Among those who have moved on are conference player of the year Erica Mattingtly and Christina Soriano, both of whom were named to the league’s all-defensive team.
But coaching a championship program has its advantages, starting with the returning players who contributed to that success.
“When you win the way we did last year, it gives everyone a different type of confidence that you can’t have until you’ve won,” Hoyt said. “With this year’s team, every single player is better than they were last year.”
Perhaps more so than any other team she’s coached, Hoyt wants them to appreciate each other and what they have.

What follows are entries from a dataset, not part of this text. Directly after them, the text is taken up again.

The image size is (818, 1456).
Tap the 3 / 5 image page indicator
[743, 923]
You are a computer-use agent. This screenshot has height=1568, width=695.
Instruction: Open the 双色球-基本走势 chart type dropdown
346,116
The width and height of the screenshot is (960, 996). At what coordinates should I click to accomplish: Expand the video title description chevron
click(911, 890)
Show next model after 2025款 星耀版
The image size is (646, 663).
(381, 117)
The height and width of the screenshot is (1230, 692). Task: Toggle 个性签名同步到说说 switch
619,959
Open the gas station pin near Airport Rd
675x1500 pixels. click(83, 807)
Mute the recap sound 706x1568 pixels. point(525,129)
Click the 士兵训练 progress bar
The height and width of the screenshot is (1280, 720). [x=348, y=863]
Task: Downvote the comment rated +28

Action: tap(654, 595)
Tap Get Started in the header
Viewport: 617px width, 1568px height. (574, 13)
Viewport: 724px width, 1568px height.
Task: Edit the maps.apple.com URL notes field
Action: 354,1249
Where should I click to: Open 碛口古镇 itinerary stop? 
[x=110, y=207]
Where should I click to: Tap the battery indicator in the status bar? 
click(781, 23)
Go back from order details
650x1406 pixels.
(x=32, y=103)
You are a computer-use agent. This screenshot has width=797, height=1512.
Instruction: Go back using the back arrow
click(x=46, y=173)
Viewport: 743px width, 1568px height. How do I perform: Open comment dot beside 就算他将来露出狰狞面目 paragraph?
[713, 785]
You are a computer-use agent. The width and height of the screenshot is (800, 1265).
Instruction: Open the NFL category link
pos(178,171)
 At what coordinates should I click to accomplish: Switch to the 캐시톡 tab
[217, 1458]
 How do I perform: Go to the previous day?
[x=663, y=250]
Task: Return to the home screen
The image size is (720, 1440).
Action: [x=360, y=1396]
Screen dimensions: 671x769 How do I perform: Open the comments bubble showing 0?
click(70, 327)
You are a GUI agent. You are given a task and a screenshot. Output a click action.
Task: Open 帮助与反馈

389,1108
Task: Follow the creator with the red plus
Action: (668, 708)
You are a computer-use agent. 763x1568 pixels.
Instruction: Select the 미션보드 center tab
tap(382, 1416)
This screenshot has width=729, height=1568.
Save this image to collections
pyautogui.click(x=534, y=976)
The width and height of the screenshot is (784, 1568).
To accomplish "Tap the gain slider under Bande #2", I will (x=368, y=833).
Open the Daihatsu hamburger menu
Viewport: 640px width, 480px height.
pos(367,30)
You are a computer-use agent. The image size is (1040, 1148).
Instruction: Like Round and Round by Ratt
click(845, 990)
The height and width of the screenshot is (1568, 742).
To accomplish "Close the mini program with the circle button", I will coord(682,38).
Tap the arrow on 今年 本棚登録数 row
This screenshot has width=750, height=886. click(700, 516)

Players went home when school closed in the spring semester and didn’t reconvene until school was back in session this fall. They weren’t able to spend the summer on campus, but Hoyt and her staff organized weekly team and individual virtual visits until everyone was able to get back to KC.
The approach worked, Hoyt believes. The Kangaroos haven’t missed a practice, and she likes the progress she’s seen from a team that opens its 2020-21 season Wednesday at Bradley, then plays its first home game Friday against Northwest Missouri State with no fans in the stands.
Competition in the Summit League begins Jan. 2.
“We’ve really been able to get in more practice time than some other programs,” Hoyt said. “I don’t judge them at all. We all could be that program tomorrow.
“One of the things we’ve embraced is an attitude of gratitude this year. Every single practice we get to celebrate it. We soak it all in. We appreciate it in a different way.”